Bilevel Learning for Inverse Problems

Wed, Jul 7, 2021, 12:00 pm
Location: 
https://zoom.us/j/91342019907
Speaker(s): 

The One World Seminar on The Mathematics of Machine Learning

Date: Wednesday, July 7, 2021

Time: 12 noon EST (5PM BST / 6PM CEST / 9AM PDT / 10AM MDT / 11AM CDT). You can join using the zoom link: https://zoom.us/j/91342019907  (the link will also be visible on the website just before the talk).

Speaker:  Matthias Ehrhardt (University of Bath)

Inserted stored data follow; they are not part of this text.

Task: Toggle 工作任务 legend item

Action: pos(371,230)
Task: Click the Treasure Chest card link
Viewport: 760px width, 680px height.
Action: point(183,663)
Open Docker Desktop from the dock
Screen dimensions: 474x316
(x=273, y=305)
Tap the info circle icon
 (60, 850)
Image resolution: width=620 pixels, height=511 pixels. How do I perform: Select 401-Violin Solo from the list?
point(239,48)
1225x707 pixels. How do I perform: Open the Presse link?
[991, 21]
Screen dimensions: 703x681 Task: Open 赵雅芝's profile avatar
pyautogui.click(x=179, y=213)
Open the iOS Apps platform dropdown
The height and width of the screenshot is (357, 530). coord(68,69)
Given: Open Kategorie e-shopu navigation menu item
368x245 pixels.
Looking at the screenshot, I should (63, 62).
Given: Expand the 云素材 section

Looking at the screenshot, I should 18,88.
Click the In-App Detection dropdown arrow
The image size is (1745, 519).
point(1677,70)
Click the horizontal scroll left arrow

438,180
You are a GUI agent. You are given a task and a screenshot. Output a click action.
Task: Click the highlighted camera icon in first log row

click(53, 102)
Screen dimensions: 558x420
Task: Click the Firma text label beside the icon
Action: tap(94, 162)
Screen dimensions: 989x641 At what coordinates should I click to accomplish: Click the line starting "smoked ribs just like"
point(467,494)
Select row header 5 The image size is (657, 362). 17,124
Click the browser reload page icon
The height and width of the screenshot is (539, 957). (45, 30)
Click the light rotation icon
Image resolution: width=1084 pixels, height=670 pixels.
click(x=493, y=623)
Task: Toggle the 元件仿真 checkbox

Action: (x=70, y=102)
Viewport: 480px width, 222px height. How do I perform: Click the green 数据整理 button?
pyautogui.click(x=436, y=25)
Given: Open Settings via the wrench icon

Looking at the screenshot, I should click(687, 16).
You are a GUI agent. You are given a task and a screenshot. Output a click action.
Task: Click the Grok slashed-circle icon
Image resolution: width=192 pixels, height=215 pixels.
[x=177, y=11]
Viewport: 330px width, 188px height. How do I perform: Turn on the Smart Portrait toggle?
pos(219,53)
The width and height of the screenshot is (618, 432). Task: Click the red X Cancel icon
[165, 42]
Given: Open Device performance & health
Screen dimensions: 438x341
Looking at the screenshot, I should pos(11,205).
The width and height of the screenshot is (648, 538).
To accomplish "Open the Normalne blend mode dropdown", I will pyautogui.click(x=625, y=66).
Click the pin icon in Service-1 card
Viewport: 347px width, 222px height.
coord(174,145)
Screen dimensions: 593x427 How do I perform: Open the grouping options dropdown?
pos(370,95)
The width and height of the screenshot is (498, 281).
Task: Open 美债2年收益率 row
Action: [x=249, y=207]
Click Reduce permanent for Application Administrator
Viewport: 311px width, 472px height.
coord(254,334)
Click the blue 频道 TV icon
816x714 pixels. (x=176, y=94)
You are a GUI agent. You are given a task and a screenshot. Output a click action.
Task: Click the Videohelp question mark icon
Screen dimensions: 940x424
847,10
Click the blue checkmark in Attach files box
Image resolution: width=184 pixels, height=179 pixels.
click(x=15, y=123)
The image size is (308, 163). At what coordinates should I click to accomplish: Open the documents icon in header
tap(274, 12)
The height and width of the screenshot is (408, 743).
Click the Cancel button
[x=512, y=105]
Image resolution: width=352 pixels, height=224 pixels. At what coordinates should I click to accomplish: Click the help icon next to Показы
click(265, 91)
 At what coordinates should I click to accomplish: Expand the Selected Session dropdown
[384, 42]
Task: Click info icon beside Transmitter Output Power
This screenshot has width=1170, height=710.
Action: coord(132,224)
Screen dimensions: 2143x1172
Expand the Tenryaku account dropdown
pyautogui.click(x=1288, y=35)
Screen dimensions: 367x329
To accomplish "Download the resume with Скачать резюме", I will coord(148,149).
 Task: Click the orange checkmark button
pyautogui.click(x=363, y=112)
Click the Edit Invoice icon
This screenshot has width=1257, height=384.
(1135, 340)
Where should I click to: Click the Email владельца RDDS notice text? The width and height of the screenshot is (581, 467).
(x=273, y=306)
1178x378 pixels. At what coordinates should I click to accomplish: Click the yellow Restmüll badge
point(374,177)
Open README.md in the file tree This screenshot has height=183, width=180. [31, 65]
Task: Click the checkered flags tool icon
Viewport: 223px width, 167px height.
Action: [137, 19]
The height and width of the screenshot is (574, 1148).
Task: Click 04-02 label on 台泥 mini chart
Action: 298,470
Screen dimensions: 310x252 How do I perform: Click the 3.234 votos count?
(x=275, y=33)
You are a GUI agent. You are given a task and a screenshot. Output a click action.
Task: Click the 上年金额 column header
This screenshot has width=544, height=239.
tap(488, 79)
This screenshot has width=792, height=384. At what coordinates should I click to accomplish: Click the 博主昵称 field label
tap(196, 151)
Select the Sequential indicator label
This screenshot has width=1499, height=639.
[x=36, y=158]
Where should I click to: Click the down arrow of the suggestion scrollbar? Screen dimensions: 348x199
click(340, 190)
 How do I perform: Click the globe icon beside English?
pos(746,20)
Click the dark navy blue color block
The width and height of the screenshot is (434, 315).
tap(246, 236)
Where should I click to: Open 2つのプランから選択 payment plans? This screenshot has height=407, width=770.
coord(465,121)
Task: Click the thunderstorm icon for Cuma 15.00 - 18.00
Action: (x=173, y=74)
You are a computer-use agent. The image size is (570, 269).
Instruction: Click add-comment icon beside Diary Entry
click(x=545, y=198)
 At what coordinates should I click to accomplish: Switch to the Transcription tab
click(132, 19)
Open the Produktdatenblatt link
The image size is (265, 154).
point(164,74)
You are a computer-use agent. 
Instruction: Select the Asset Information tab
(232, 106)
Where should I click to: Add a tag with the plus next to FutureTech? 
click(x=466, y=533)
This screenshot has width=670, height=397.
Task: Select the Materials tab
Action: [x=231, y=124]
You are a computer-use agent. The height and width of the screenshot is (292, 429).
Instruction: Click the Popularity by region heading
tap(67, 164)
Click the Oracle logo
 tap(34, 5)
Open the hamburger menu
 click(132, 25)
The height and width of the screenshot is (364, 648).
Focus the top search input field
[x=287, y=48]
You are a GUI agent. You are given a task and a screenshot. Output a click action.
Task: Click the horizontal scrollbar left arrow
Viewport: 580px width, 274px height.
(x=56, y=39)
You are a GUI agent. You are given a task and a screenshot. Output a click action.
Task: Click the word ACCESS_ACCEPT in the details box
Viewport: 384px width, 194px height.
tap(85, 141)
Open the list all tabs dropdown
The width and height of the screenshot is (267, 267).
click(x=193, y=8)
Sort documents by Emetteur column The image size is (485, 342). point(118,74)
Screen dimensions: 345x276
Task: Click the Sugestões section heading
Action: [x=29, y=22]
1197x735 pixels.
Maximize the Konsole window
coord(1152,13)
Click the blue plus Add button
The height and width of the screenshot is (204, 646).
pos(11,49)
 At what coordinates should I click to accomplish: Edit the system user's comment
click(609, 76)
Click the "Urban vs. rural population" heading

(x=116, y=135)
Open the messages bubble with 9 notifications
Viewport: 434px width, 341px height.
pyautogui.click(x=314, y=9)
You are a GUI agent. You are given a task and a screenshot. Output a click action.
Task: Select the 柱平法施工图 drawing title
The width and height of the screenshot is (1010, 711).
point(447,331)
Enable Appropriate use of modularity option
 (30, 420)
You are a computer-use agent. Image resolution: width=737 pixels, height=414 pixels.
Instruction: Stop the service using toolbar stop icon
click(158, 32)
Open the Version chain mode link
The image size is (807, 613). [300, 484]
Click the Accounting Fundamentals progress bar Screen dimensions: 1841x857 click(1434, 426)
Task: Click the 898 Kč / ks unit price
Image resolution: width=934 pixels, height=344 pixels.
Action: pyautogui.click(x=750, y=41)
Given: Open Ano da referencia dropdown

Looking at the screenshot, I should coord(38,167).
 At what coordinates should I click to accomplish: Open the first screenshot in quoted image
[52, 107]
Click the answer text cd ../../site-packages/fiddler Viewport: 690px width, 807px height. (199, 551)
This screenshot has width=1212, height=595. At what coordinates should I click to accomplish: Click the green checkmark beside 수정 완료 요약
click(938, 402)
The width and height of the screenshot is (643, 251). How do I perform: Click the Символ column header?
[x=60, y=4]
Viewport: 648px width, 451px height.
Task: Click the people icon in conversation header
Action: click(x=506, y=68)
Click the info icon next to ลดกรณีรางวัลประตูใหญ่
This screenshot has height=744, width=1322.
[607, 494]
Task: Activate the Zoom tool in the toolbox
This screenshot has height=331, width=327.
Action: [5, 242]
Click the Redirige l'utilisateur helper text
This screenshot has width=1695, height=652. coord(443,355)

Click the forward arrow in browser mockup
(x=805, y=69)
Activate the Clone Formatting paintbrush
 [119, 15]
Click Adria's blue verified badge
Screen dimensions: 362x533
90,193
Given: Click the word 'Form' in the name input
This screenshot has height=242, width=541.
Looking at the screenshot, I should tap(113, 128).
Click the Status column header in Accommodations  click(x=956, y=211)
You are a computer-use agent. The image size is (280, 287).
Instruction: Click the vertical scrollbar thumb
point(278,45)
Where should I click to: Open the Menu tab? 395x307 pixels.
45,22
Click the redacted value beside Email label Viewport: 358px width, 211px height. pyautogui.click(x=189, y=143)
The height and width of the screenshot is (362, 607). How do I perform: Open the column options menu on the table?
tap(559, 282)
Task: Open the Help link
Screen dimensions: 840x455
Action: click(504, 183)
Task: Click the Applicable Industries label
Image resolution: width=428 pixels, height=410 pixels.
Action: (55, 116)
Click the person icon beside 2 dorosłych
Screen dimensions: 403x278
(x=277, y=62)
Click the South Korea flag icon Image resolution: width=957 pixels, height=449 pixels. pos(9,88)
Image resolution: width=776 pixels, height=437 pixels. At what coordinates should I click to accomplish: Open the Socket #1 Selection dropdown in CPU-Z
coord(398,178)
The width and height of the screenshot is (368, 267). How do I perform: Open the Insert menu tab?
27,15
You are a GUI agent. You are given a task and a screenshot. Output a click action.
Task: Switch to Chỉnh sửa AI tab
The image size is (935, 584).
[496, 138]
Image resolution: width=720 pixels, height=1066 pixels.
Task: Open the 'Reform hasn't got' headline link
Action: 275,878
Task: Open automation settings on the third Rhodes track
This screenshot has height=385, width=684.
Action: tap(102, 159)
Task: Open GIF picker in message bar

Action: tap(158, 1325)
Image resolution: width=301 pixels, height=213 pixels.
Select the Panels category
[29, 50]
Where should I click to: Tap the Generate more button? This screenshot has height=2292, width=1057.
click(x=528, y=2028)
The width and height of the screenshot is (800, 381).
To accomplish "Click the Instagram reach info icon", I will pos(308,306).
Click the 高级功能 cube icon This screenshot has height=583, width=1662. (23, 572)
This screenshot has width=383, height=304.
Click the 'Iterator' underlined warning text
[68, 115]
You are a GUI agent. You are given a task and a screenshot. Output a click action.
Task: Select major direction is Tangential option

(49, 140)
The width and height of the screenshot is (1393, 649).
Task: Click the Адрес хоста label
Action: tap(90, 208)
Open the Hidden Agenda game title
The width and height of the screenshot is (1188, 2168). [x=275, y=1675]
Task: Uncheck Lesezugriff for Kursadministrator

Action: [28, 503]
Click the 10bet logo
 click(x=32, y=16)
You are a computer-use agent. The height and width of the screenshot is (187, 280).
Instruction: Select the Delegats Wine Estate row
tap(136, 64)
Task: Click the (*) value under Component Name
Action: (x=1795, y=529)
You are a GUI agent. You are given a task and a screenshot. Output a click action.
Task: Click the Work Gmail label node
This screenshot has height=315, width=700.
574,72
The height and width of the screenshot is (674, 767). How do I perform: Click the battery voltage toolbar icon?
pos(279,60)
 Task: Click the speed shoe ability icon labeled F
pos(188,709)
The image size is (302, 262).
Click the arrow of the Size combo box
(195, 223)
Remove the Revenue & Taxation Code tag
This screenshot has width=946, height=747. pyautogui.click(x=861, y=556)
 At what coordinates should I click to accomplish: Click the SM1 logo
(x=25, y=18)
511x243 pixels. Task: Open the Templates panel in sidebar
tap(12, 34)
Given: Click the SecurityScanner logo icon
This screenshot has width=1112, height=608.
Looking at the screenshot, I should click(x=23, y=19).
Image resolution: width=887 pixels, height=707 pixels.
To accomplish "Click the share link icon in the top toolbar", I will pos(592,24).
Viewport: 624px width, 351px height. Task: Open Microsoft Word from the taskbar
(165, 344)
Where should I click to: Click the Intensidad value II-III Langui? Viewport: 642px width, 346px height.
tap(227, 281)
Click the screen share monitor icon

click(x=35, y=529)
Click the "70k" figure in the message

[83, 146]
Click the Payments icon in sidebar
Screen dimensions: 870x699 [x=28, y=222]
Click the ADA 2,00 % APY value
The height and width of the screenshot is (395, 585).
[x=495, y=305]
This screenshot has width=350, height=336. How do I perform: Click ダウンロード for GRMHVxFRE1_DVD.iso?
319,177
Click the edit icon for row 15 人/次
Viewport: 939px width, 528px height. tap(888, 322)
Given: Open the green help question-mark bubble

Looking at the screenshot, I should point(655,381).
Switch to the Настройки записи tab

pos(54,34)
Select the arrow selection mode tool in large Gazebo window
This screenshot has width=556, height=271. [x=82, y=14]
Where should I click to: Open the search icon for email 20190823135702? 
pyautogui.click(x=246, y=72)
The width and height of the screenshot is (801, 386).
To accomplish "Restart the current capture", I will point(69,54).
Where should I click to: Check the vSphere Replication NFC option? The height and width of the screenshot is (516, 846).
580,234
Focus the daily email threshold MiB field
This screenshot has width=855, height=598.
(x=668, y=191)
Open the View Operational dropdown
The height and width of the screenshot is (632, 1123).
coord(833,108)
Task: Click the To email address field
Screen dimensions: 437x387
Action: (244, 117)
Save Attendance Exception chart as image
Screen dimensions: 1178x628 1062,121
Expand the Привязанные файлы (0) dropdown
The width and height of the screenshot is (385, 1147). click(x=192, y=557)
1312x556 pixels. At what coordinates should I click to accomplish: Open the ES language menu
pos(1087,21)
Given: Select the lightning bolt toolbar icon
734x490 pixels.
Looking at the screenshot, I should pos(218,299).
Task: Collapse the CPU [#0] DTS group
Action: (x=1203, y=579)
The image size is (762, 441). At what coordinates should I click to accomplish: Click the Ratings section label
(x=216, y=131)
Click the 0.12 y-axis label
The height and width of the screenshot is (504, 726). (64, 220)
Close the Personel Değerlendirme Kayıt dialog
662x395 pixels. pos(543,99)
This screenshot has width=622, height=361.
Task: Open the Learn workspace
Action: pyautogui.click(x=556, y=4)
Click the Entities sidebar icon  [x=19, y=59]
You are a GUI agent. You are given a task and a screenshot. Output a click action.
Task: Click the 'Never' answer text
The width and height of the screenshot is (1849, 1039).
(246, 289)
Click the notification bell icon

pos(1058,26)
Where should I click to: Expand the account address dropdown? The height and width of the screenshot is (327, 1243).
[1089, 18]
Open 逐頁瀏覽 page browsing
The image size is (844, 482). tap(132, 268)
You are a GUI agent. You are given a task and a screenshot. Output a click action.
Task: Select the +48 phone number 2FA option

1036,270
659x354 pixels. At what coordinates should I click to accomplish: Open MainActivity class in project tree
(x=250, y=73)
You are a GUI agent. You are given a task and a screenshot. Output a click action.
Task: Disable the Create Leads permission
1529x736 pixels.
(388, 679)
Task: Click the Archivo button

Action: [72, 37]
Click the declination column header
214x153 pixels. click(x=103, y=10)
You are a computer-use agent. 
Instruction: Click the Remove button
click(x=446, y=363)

https://www.oneworldml.org/home

Title: Bilevel Learning for Inverse Problems

Abstract: Variational regularization techniques are dominant in the field of inverse problems. A drawback of these techniques is that they are dependent on a number of parameters which have to be set by the user. This issue can be approached by machine learning where we estimate these parameters from data. This is known as "Bilevel Learning" and has been successfully applied to many tasks, some as small-dimensional as learning a regularization parameter, others as high-dimensional as learning a sampling pattern in MRI. While mathematically appealing this strategy leads to a nested optimization problem which is computationally difficult to handle. In this talk we discuss several applications of bilevel learning for imaging as well as new computational approaches. There are quite a few open problems in this relatively recent field of study, some of which I will highlight along the way.